Stacking - Yousef's Notes
Stacking

Stacking

  • Ensemble learning is training an ensemble model, which is a combination of several base models, each individually performing worse than the ensemble model.
  • Train an ensemble of weak models, e.g., random forest and gradient boosting.
  • Combining multiple weak models can create a strong ensemble because when multiple uncorrelated models agree, they are likely to agree on the correct outcome.
  • Uncorrelated: use different features and/or different types of weak models. Same models with different hyperparameter tuning are unlikely to be strong.
  • Three ways to combine weakly correlated models into an ensemble model:
    • Averaging: for regression or score-based classification. Averaging all models’ predictions about input $x$.
    • Majority vote: for classification. Returning the majority class among all models’ predictions about input $x$.
    • Model stacking: trains a strong model by inputting the outputs of other strong models.

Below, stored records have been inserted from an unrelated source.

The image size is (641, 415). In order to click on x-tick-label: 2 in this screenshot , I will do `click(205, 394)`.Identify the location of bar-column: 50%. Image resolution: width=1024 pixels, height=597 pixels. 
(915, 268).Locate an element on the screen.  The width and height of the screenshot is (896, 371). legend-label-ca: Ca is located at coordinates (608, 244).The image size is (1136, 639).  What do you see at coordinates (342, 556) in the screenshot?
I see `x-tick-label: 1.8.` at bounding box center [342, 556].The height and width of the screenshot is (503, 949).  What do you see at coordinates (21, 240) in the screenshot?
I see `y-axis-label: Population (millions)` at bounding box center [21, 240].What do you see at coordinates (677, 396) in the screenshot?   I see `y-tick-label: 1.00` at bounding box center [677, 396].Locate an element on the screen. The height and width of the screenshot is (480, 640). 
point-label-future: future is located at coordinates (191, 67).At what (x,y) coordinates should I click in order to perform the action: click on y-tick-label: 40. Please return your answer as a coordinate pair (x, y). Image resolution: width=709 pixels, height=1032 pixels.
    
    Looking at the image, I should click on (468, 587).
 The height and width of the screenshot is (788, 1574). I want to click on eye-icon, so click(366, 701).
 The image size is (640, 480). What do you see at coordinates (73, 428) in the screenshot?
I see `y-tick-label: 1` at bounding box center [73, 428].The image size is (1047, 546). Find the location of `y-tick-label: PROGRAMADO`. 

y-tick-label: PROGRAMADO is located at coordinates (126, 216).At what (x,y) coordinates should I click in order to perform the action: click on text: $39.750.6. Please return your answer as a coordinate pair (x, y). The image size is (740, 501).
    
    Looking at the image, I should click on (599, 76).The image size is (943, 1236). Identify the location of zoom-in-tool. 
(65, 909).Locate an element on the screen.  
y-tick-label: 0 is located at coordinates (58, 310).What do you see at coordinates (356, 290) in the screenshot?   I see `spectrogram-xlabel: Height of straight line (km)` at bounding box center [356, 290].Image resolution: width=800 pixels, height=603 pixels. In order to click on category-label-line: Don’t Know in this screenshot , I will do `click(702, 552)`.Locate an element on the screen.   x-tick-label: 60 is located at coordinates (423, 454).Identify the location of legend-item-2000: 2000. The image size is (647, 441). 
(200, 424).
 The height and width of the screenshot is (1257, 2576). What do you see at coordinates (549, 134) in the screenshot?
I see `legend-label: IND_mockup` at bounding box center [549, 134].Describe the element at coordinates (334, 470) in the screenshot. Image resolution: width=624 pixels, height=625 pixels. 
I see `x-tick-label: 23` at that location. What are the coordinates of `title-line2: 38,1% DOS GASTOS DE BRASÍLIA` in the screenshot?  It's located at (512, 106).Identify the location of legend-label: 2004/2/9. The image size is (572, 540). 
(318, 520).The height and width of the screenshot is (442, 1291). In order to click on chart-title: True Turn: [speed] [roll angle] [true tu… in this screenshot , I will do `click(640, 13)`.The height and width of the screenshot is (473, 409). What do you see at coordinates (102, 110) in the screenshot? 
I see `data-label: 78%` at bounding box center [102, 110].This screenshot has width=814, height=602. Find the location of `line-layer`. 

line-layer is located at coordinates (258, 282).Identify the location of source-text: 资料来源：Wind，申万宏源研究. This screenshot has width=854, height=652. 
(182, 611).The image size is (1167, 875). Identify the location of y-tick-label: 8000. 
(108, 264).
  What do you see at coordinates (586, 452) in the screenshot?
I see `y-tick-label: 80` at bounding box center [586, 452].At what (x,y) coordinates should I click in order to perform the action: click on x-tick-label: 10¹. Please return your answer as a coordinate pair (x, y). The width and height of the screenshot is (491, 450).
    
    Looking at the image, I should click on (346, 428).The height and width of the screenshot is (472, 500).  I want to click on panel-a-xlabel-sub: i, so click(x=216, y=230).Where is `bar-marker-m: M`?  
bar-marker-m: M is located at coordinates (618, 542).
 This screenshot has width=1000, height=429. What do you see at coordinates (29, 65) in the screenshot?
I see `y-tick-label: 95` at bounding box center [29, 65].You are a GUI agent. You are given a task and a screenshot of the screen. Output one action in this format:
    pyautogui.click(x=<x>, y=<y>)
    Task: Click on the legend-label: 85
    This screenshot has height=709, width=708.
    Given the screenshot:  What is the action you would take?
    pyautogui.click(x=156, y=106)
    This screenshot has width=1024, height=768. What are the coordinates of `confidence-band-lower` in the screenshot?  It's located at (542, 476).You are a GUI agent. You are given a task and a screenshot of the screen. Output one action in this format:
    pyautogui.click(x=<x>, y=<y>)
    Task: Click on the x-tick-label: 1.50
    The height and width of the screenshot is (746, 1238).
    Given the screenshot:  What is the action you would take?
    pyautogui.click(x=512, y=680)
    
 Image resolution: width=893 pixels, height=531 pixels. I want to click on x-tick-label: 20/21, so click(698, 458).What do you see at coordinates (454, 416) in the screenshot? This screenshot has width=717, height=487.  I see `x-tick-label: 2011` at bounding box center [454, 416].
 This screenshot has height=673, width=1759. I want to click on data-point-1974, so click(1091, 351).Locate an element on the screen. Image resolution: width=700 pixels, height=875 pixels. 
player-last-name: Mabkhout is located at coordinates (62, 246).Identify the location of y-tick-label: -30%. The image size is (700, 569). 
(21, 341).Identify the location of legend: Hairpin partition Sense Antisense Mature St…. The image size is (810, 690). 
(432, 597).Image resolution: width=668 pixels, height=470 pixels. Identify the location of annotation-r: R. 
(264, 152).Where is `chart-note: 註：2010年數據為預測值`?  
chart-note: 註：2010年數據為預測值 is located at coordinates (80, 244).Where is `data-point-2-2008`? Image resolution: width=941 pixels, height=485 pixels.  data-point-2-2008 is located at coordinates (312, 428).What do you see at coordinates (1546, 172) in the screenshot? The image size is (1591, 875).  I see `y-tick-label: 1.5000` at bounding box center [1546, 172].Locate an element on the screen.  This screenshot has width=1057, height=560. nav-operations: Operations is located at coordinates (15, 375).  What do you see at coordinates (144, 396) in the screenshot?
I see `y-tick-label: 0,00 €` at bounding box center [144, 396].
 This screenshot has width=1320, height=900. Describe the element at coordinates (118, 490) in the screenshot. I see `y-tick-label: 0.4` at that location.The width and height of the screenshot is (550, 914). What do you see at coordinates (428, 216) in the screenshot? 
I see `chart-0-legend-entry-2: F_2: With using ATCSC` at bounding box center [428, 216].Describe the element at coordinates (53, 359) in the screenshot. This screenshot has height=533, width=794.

  • Combine classifiers $f_{1}, f_{2}$, and $f_{3}$, to train a metamodel
  • All f predict the same set of classes.
  • Create a synthetic dataset from the predictions of $\mathrm{f}_{1-3}$.
  • Train the metamodel on the synthetic dataset.

#Training

  • Use different machine learning algorithms and models,
  • Weakly correlate base models by randomly sampling the features of the training dataset.
  • The same learning algorithm can produce sufficiently uncorrelated models when trained with very different hyperparameter values.

#Evaluation & Tuning

  • Ensure the meta-model combines base model outputs effectively, without overfitting
  • Use k-fold cross-validation: how well a model generalizes to an independent dataset.
  • Recap: split the dataset into k roughly equal parts (folds) and use one fold as the validation set and the others as the training set. Average the performance across all k folds.
  • Prevent data leakage by using only out-of-fold predictions to train the meta-model
  • Evaluate the full stack: it should outperform individual base models on the validation set.
  • Tune base model hyperparameters independently, then train the metamodel on out-of-fold predictions.
  • Tune the whole stack jointly via nested cross-validation (computationally expensive).

#Data Leakage

  • Create the synthetic training set for the stacked model, following a process similar to the one for cross-validation.
  • First, split all training data into $>10$ blocks. The more blocks the better, but the process of training the model will be slower.
  • Temporarily exclude one block from the training data, and train the base models on the remaining blocks.
  • Then use the models to make predictions on the excluded block.
  • Obtain the predictions, and build the synthetic training examples for the excluded block by using the predictions from the base models.